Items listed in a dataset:
▬▬▬▬▬▬▬▬▬▬

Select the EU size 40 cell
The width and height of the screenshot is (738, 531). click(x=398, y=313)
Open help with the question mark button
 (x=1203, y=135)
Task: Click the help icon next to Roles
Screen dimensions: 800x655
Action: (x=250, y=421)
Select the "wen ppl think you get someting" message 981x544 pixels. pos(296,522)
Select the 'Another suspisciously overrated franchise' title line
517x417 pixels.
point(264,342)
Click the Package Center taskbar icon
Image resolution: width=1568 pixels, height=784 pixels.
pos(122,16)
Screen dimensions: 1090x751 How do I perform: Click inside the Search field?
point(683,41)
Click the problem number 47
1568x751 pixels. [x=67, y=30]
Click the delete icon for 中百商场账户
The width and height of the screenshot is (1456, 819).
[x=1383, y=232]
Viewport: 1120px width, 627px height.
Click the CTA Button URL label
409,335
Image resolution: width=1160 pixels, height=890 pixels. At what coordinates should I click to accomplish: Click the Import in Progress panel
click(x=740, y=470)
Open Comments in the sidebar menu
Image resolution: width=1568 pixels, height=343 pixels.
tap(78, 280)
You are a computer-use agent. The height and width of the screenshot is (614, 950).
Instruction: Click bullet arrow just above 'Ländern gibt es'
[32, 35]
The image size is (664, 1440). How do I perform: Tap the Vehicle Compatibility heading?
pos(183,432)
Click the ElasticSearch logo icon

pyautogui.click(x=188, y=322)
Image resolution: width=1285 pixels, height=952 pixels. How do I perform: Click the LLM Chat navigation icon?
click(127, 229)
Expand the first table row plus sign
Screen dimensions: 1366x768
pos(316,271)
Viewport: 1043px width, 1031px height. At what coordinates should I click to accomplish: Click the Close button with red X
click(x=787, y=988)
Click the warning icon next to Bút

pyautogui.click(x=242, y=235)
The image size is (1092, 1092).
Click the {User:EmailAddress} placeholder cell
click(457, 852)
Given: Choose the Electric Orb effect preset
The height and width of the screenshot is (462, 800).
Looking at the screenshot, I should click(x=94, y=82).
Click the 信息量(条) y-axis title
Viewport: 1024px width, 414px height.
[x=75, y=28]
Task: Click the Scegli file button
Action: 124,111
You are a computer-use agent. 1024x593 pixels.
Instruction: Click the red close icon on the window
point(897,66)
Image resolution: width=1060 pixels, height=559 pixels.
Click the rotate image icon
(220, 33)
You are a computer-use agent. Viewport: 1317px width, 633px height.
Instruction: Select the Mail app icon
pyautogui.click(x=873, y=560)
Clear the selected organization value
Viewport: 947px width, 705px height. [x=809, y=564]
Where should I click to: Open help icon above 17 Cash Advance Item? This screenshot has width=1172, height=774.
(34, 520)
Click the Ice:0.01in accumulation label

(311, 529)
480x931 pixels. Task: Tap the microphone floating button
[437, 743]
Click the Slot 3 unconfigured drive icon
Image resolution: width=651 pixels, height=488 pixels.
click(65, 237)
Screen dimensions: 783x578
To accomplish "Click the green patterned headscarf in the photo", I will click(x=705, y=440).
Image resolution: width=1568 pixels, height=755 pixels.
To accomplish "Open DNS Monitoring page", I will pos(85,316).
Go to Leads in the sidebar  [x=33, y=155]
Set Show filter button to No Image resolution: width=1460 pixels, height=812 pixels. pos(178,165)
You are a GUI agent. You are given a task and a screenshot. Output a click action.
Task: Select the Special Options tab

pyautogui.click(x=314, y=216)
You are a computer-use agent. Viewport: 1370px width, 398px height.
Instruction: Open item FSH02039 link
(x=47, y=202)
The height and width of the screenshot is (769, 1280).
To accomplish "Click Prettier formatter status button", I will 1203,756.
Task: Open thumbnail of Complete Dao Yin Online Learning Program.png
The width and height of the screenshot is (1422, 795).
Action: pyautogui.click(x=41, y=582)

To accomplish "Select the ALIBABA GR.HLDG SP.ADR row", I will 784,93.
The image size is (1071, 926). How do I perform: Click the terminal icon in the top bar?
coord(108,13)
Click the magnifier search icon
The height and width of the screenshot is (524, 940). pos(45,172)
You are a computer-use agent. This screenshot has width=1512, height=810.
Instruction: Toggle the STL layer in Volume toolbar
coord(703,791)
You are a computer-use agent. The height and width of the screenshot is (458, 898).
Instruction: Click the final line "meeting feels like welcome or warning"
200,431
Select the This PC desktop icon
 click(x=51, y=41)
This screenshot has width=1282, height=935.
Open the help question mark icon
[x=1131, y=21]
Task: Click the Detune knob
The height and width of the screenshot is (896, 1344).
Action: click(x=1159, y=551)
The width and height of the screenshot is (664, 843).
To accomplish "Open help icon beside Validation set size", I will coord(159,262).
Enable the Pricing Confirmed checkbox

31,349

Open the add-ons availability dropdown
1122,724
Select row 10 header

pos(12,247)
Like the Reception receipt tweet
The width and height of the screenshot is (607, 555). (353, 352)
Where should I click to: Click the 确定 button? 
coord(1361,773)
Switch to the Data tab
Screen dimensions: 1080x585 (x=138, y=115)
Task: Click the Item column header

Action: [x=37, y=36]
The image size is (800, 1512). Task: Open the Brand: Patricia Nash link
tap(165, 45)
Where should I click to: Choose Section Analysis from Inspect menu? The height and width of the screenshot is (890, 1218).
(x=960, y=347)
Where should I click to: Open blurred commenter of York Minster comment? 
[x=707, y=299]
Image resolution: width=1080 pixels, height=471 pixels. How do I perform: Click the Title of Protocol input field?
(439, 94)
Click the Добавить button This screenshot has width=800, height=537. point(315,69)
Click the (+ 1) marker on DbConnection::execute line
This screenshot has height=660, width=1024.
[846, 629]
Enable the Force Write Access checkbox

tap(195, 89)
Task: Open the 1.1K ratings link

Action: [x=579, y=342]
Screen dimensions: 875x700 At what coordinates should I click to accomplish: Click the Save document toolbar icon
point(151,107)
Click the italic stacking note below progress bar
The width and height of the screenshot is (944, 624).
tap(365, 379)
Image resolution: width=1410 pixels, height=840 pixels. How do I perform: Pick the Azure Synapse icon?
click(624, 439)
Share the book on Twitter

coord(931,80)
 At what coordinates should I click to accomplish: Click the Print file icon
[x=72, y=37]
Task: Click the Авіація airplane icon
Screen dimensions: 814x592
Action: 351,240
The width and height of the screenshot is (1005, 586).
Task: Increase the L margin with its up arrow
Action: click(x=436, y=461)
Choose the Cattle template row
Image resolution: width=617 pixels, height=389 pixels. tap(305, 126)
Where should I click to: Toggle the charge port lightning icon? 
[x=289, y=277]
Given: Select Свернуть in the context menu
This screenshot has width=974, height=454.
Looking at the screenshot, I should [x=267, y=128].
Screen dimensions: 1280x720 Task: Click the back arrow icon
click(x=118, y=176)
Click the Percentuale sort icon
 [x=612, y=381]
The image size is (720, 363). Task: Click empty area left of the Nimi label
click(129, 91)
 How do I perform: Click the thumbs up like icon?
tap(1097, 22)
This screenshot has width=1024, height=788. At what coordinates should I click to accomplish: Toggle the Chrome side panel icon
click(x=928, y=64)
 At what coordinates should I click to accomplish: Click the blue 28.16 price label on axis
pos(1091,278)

▬▬▬▬▬▬▬▬▬▬

About this exercise:
Copy out each line of the records character for character.

Solution to the exercise:
Select the EU size 40 cell
The width and height of the screenshot is (738, 531). click(x=398, y=313)
Open help with the question mark button
 (x=1203, y=135)
Task: Click the help icon next to Roles
Screen dimensions: 800x655
Action: (x=250, y=421)
Select the "wen ppl think you get someting" message 981x544 pixels. pos(296,522)
Select the 'Another suspisciously overrated franchise' title line
517x417 pixels.
point(264,342)
Click the Package Center taskbar icon
Image resolution: width=1568 pixels, height=784 pixels.
pos(122,16)
Screen dimensions: 1090x751 How do I perform: Click inside the Search field?
point(683,41)
Click the problem number 47
1568x751 pixels. [x=67, y=30]
Click the delete icon for 中百商场账户
The width and height of the screenshot is (1456, 819).
[x=1383, y=232]
Viewport: 1120px width, 627px height.
Click the CTA Button URL label
409,335
Image resolution: width=1160 pixels, height=890 pixels. At what coordinates should I click to accomplish: Click the Import in Progress panel
click(x=740, y=470)
Open Comments in the sidebar menu
Image resolution: width=1568 pixels, height=343 pixels.
tap(78, 280)
You are a computer-use agent. The height and width of the screenshot is (614, 950).
Instruction: Click bullet arrow just above 'Ländern gibt es'
[32, 35]
The image size is (664, 1440). How do I perform: Tap the Vehicle Compatibility heading?
pos(183,432)
Click the ElasticSearch logo icon

pyautogui.click(x=188, y=322)
Image resolution: width=1285 pixels, height=952 pixels. How do I perform: Click the LLM Chat navigation icon?
click(127, 229)
Expand the first table row plus sign
Screen dimensions: 1366x768
pos(316,271)
Viewport: 1043px width, 1031px height. At what coordinates should I click to accomplish: Click the Close button with red X
click(x=787, y=988)
Click the warning icon next to Bút

pyautogui.click(x=242, y=235)
The image size is (1092, 1092).
Click the {User:EmailAddress} placeholder cell
click(457, 852)
Given: Choose the Electric Orb effect preset
The height and width of the screenshot is (462, 800).
Looking at the screenshot, I should click(x=94, y=82).
Click the 信息量(条) y-axis title
Viewport: 1024px width, 414px height.
[x=75, y=28]
Task: Click the Scegli file button
Action: 124,111
You are a computer-use agent. 1024x593 pixels.
Instruction: Click the red close icon on the window
point(897,66)
Image resolution: width=1060 pixels, height=559 pixels.
Click the rotate image icon
(220, 33)
You are a computer-use agent. Viewport: 1317px width, 633px height.
Instruction: Select the Mail app icon
pyautogui.click(x=873, y=560)
Clear the selected organization value
Viewport: 947px width, 705px height. [x=809, y=564]
Where should I click to: Open help icon above 17 Cash Advance Item? This screenshot has width=1172, height=774.
(34, 520)
Click the Ice:0.01in accumulation label

(311, 529)
480x931 pixels. Task: Tap the microphone floating button
[437, 743]
Click the Slot 3 unconfigured drive icon
Image resolution: width=651 pixels, height=488 pixels.
click(65, 237)
Screen dimensions: 783x578
To accomplish "Click the green patterned headscarf in the photo", I will click(x=705, y=440).
Image resolution: width=1568 pixels, height=755 pixels.
To accomplish "Open DNS Monitoring page", I will pos(85,316).
Go to Leads in the sidebar  [x=33, y=155]
Set Show filter button to No Image resolution: width=1460 pixels, height=812 pixels. pos(178,165)
You are a GUI agent. You are given a task and a screenshot. Output a click action.
Task: Select the Special Options tab

pyautogui.click(x=314, y=216)
You are a computer-use agent. Viewport: 1370px width, 398px height.
Instruction: Open item FSH02039 link
(x=47, y=202)
The height and width of the screenshot is (769, 1280).
To accomplish "Click Prettier formatter status button", I will 1203,756.
Task: Open thumbnail of Complete Dao Yin Online Learning Program.png
The width and height of the screenshot is (1422, 795).
Action: pyautogui.click(x=41, y=582)

To accomplish "Select the ALIBABA GR.HLDG SP.ADR row", I will 784,93.
The image size is (1071, 926). How do I perform: Click the terminal icon in the top bar?
coord(108,13)
Click the magnifier search icon
The height and width of the screenshot is (524, 940). pos(45,172)
You are a computer-use agent. This screenshot has width=1512, height=810.
Instruction: Toggle the STL layer in Volume toolbar
coord(703,791)
You are a computer-use agent. The height and width of the screenshot is (458, 898).
Instruction: Click the final line "meeting feels like welcome or warning"
200,431
Select the This PC desktop icon
 click(x=51, y=41)
This screenshot has width=1282, height=935.
Open the help question mark icon
[x=1131, y=21]
Task: Click the Detune knob
The height and width of the screenshot is (896, 1344).
Action: click(x=1159, y=551)
The width and height of the screenshot is (664, 843).
To accomplish "Open help icon beside Validation set size", I will coord(159,262).
Enable the Pricing Confirmed checkbox

31,349

Open the add-ons availability dropdown
1122,724
Select row 10 header

pos(12,247)
Like the Reception receipt tweet
The width and height of the screenshot is (607, 555). (353, 352)
Where should I click to: Click the 确定 button? 
coord(1361,773)
Switch to the Data tab
Screen dimensions: 1080x585 (x=138, y=115)
Task: Click the Item column header

Action: [x=37, y=36]
The image size is (800, 1512). Task: Open the Brand: Patricia Nash link
tap(165, 45)
Where should I click to: Choose Section Analysis from Inspect menu? The height and width of the screenshot is (890, 1218).
(x=960, y=347)
Where should I click to: Open blurred commenter of York Minster comment? 
[x=707, y=299]
Image resolution: width=1080 pixels, height=471 pixels. How do I perform: Click the Title of Protocol input field?
(439, 94)
Click the Добавить button This screenshot has width=800, height=537. point(315,69)
Click the (+ 1) marker on DbConnection::execute line
This screenshot has height=660, width=1024.
[846, 629]
Enable the Force Write Access checkbox

tap(195, 89)
Task: Open the 1.1K ratings link

Action: [x=579, y=342]
Screen dimensions: 875x700 At what coordinates should I click to accomplish: Click the Save document toolbar icon
point(151,107)
Click the italic stacking note below progress bar
The width and height of the screenshot is (944, 624).
tap(365, 379)
Image resolution: width=1410 pixels, height=840 pixels. How do I perform: Pick the Azure Synapse icon?
click(624, 439)
Share the book on Twitter

coord(931,80)
 At what coordinates should I click to accomplish: Click the Print file icon
[x=72, y=37]
Task: Click the Авіація airplane icon
Screen dimensions: 814x592
Action: 351,240
The width and height of the screenshot is (1005, 586).
Task: Increase the L margin with its up arrow
Action: click(x=436, y=461)
Choose the Cattle template row
Image resolution: width=617 pixels, height=389 pixels. tap(305, 126)
Where should I click to: Toggle the charge port lightning icon? 
[x=289, y=277]
Given: Select Свернуть in the context menu
This screenshot has width=974, height=454.
Looking at the screenshot, I should [x=267, y=128].
Screen dimensions: 1280x720 Task: Click the back arrow icon
click(x=118, y=176)
Click the Percentuale sort icon
 [x=612, y=381]
The image size is (720, 363). Task: Click empty area left of the Nimi label
click(129, 91)
 How do I perform: Click the thumbs up like icon?
tap(1097, 22)
This screenshot has width=1024, height=788. At what coordinates should I click to accomplish: Toggle the Chrome side panel icon
click(x=928, y=64)
 At what coordinates should I click to accomplish: Click the blue 28.16 price label on axis
pos(1091,278)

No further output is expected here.